RAYMOND F. GLOVER (1928-2017)
Church musician Raymond F. Glover, 89, who influenced millions of Episcopalians by being the general editor of The Hymnal 1982, died Dec. 15 in Alexandria, Virginia.
Glover was born in Buffalo, New York, and began his musical life as a young chorister at St. Paul’s Cathedral there. Later, he sang in the choir at St. Mary Magdalen, when he was an undergraduate at the University of Toronto, studying composition with Healy Willan, who became his mentor and friend. His next move was to Union Theological Seminary to earn a Masters of Sacred Music. He returned to Buffalo as cathedral organist and choirmaster and met Joyce MacDonald (1923-2013), who was director of Christian education. They were married on Easter Monday 1957 and remained partners in so many ways throughout their life together.
From Buffalo, they moved to the cathedral in Hartford, Connecticut, in 1962, where Glover built a vibrant music and arts program that reached deep into the urban community on the church’s doorstep and beyond into the surrounding suburbs. The highlights of those 11 years at Christ Church Cathedral included numerous organ recitals and flower shows, performances of Menotti’s Amahl and the Night Visitors, Britten’s Noye’s Fludde and St. Nicholas, and a professional recording of the choir to assist the fundraising for their two-week tour of England in 1971.
The 1960s were a time of great change, and Glover played his role in musical response to liturgical reform as a member of what was then known as the Episcopal Church’s Standing Commission on Church Music. During this decade, he taught at Berkeley Divinity School and found time while on the Yale campus to study organ with the university’s organist, Charles Krigbaum. Then in 1966, Glover joined Jim Litton and Gerre Hancock to found the Association of Anglican Musicians (AAM) and served as president from 1969-70.
Jack Spong, who was then rector of St. Paul’s in Richmond, Virginia, and later became bishop of the Diocese of Newark, called Glover to become director of music. During his time there, Glover oversaw the building of new choirs, music and arts programs and a new organ. He continued to travel extensively as chair of the church music commission’s hymnal committee, preparing the way for the new hymnal, which he was appointed to edit in 1980.

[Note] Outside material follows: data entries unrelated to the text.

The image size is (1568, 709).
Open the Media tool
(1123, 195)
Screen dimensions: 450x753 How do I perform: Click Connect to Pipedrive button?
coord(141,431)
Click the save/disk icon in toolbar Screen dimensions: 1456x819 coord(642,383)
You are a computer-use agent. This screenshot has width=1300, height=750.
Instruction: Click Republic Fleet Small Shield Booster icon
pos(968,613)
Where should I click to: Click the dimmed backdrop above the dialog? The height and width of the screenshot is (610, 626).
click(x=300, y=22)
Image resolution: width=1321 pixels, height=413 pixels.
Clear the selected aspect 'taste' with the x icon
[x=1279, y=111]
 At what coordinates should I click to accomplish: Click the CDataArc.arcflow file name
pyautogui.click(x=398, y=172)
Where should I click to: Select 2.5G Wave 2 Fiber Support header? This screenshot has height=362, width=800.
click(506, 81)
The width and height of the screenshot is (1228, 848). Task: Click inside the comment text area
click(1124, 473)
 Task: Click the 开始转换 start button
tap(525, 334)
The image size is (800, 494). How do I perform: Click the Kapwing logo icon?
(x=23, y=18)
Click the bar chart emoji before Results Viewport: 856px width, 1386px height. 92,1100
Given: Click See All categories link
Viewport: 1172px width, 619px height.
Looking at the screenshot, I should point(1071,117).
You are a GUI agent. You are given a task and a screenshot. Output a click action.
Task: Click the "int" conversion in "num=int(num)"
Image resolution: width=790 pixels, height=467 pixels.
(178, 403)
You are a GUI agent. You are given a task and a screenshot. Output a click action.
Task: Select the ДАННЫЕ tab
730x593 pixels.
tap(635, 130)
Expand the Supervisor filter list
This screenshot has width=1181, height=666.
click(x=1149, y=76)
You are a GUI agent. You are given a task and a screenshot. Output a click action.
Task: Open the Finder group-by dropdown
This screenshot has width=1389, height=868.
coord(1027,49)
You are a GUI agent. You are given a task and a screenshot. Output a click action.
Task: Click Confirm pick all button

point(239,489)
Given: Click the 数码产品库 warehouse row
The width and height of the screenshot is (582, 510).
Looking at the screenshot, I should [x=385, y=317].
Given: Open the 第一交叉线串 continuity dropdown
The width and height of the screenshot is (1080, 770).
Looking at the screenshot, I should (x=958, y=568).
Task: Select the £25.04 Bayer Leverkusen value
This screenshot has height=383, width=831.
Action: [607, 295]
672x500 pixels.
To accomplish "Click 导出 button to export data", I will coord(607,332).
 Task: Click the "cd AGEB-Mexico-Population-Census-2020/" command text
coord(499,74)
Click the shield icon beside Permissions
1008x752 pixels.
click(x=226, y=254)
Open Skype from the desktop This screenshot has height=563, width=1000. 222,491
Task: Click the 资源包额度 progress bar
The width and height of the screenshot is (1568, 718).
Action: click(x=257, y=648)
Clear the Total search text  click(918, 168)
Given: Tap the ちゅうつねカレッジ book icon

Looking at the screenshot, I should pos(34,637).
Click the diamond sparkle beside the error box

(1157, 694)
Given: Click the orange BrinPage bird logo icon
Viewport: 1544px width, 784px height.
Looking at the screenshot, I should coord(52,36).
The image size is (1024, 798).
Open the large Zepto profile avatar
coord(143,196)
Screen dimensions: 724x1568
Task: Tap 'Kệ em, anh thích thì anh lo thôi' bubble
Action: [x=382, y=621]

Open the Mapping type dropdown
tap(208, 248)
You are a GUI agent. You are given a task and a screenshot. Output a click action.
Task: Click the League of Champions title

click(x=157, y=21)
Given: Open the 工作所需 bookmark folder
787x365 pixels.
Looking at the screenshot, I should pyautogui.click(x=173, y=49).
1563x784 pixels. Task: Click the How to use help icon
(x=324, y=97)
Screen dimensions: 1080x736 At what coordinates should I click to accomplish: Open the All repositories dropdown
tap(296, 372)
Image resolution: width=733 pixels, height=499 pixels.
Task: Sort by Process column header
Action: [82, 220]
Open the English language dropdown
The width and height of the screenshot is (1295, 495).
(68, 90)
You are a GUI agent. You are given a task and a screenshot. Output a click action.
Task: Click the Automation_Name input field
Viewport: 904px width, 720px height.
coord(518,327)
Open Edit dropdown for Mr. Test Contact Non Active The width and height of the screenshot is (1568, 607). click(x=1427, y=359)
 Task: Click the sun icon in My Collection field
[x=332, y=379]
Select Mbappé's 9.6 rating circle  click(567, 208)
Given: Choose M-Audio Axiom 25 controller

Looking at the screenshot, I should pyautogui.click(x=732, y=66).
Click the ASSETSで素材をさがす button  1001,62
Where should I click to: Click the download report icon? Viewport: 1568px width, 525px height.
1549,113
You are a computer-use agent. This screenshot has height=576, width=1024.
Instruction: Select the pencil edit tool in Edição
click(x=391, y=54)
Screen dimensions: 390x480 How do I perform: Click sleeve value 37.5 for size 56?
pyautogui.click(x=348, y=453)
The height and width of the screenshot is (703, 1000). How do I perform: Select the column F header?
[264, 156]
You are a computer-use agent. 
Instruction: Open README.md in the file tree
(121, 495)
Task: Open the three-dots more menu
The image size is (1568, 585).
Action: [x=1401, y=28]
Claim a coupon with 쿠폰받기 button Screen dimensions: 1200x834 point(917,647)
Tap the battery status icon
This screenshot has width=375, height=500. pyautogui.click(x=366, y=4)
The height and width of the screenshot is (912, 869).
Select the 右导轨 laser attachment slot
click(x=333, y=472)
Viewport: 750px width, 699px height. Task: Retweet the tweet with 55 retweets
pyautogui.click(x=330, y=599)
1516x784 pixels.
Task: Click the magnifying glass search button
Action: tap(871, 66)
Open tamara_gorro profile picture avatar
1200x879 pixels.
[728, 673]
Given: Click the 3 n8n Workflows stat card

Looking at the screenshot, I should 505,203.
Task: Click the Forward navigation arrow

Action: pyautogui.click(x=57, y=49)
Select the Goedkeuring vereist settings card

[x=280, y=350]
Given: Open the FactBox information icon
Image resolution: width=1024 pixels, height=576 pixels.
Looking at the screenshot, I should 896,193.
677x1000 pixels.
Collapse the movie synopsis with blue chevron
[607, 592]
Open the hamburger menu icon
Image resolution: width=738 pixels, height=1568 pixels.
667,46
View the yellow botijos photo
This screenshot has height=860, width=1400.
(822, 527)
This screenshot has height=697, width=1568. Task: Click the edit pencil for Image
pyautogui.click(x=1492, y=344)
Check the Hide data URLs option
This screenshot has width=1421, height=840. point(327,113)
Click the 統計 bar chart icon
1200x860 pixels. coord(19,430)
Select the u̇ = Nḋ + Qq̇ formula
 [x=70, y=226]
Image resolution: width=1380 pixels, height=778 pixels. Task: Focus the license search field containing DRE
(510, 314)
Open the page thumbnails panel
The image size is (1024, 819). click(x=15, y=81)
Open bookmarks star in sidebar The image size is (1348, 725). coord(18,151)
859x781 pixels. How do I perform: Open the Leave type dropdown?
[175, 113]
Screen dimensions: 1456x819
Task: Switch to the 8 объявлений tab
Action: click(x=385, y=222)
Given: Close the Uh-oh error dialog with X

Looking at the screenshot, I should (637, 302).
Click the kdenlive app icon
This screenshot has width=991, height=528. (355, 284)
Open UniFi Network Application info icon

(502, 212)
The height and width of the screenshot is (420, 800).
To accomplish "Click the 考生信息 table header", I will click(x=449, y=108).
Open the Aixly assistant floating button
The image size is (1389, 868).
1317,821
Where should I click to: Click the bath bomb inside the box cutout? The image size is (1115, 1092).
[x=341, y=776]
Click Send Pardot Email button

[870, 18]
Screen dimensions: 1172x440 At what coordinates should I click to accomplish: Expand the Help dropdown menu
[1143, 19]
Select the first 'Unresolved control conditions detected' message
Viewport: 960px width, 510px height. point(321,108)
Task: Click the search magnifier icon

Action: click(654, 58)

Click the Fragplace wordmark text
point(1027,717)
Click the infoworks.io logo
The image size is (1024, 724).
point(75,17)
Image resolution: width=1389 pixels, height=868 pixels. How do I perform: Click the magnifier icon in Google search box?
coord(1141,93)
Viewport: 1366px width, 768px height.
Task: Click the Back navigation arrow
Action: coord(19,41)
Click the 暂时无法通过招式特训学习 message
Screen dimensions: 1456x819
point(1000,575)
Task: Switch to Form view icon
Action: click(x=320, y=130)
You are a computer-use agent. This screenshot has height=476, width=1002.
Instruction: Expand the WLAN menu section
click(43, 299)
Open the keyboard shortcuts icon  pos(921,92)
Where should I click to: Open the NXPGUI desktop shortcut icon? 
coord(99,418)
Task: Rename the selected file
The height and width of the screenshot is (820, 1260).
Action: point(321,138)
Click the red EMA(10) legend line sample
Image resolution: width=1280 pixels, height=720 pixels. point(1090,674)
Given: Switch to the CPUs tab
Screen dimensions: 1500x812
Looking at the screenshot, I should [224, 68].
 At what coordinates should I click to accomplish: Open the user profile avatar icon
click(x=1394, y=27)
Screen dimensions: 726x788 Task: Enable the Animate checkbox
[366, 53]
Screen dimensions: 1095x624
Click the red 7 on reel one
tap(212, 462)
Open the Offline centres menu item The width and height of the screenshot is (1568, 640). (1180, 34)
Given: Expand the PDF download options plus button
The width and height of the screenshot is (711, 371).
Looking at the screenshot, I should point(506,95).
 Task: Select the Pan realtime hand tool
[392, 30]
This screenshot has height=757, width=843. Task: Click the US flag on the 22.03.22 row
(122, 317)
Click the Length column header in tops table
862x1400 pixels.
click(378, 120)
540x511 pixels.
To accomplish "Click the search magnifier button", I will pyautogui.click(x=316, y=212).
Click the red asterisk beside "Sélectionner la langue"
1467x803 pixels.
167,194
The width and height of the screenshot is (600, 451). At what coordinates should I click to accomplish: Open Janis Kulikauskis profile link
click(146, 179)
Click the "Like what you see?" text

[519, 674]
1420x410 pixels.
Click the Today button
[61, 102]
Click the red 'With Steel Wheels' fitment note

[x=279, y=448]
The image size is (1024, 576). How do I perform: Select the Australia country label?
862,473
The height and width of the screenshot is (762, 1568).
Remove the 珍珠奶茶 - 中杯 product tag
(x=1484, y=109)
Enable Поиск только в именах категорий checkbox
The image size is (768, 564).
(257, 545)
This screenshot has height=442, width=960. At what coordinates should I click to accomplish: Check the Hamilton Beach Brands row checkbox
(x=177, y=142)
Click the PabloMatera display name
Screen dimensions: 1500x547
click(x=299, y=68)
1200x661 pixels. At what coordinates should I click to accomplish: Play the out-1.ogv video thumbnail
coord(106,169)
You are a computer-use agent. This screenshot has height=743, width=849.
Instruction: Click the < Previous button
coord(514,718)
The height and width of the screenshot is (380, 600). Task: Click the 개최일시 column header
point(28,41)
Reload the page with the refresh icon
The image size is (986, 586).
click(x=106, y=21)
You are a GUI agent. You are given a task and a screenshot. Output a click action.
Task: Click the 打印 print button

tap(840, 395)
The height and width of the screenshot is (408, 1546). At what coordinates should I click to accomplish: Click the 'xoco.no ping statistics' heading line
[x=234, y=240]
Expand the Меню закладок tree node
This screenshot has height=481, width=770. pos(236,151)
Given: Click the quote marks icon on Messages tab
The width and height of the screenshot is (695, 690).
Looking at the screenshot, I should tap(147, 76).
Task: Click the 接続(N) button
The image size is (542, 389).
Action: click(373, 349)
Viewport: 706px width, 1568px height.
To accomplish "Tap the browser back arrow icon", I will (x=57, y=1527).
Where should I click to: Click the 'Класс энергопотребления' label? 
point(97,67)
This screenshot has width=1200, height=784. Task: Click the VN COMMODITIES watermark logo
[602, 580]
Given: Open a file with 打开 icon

The Hymnal 1982 was dedicated at Washington National Cathedral in 1985, and Glover went on to edit a four-volume companion. In 1986, he was granted an honorary doctorate from Virginia Theological Seminary (VTS), where he later joined the faculty as professor of music and organist (1991-2000). With Marilyn Keiser and Carol Doran he was instrumental in the development of the Program for Musicians Serving in Small Congregations. Following his retirement, Glover continued to teach and develop new courses in collaboration with VTS colleagues.
In addition to his decades of service to the Episcopal Church, he also taught music and conducted choirs for independent schools in each of the cities where he was organist and choirmaster – Nichols in Buffalo, Kingswood-Oxford in Hartford and St. Catherine’s in Richmond.
Glover was buried at Virginia Theological Seminary, following a funeral in the seminary chapel at 10:30 am on Dec. 28. The sermon by the Rev. Dr. Kathy Grieb can be found here. Donations will be gratefully received by VTS and AAM. He is survived by his daughters, Margaret and Katie, and grandchildren Sarah and Simon Lasseron and Rachel and Susannah Mahon.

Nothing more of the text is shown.